:: Task item ::
Below is a block of entries; repeat exactly the lines starting at the line that contains "Task: Switch to the Markets tab" and ending at the line that contains "Task: Sort by", both included.

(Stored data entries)

^^^^^^^^

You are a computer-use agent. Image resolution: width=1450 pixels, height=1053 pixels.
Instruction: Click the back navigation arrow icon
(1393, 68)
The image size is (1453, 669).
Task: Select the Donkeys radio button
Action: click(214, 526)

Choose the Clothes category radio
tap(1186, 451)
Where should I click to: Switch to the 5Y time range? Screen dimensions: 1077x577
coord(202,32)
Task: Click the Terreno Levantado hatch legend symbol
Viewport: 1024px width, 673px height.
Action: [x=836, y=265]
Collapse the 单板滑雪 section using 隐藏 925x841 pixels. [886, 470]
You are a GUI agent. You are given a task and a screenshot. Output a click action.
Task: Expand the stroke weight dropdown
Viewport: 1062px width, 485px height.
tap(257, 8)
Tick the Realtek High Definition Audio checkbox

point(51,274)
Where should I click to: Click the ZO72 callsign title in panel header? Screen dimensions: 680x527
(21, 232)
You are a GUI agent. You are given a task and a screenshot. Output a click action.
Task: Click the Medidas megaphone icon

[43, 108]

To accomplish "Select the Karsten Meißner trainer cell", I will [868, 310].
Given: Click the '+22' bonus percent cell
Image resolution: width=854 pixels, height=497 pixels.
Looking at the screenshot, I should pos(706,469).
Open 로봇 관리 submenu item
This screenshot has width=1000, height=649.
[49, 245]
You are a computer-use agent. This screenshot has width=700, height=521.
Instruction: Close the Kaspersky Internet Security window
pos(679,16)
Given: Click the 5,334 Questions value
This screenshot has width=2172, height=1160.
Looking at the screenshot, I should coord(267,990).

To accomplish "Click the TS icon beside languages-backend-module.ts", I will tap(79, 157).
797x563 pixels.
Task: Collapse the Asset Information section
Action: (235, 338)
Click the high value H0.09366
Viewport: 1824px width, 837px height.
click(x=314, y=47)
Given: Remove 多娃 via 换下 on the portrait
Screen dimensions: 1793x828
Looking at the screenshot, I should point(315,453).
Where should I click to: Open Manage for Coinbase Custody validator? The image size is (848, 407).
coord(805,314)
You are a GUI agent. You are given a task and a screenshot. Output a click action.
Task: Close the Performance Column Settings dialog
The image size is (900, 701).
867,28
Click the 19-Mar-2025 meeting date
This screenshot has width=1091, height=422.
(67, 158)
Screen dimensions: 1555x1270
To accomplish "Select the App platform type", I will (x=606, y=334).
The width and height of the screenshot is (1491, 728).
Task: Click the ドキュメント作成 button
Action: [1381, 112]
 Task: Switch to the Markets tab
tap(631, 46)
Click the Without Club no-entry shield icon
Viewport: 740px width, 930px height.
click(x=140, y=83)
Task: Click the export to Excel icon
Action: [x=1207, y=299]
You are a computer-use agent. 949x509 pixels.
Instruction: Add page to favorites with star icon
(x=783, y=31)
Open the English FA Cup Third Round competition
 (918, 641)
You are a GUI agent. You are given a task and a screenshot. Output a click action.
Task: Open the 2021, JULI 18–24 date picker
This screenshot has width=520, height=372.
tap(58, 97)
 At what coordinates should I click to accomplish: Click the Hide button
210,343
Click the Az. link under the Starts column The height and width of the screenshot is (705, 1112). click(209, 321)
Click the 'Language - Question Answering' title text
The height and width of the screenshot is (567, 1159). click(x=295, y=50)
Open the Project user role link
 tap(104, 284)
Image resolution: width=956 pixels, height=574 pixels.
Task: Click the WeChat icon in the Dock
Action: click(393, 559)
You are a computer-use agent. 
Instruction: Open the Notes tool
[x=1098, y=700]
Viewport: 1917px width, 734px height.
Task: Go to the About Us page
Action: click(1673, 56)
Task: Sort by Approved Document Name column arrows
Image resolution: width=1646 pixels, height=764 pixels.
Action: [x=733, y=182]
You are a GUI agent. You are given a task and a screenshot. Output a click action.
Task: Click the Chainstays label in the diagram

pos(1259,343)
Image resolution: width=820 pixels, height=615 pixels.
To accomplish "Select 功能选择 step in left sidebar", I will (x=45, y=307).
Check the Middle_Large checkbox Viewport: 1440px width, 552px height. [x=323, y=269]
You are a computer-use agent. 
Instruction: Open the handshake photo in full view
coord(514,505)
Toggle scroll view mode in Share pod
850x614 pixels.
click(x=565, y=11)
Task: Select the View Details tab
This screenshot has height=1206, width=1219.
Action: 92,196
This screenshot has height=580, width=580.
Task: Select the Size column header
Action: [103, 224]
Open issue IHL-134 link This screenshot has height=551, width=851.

^^^^^^^^

:: Response to the task ::
 Task: Switch to the Markets tab
tap(631, 46)
Click the Without Club no-entry shield icon
Viewport: 740px width, 930px height.
click(x=140, y=83)
Task: Click the export to Excel icon
Action: [x=1207, y=299]
You are a computer-use agent. 949x509 pixels.
Instruction: Add page to favorites with star icon
(x=783, y=31)
Open the English FA Cup Third Round competition
 (918, 641)
You are a GUI agent. You are given a task and a screenshot. Output a click action.
Task: Open the 2021, JULI 18–24 date picker
This screenshot has width=520, height=372.
tap(58, 97)
 At what coordinates should I click to accomplish: Click the Hide button
210,343
Click the Az. link under the Starts column The height and width of the screenshot is (705, 1112). click(209, 321)
Click the 'Language - Question Answering' title text
The height and width of the screenshot is (567, 1159). click(x=295, y=50)
Open the Project user role link
 tap(104, 284)
Image resolution: width=956 pixels, height=574 pixels.
Task: Click the WeChat icon in the Dock
Action: click(393, 559)
You are a computer-use agent. 
Instruction: Open the Notes tool
[x=1098, y=700]
Viewport: 1917px width, 734px height.
Task: Go to the About Us page
Action: click(1673, 56)
Task: Sort by Approved Document Name column arrows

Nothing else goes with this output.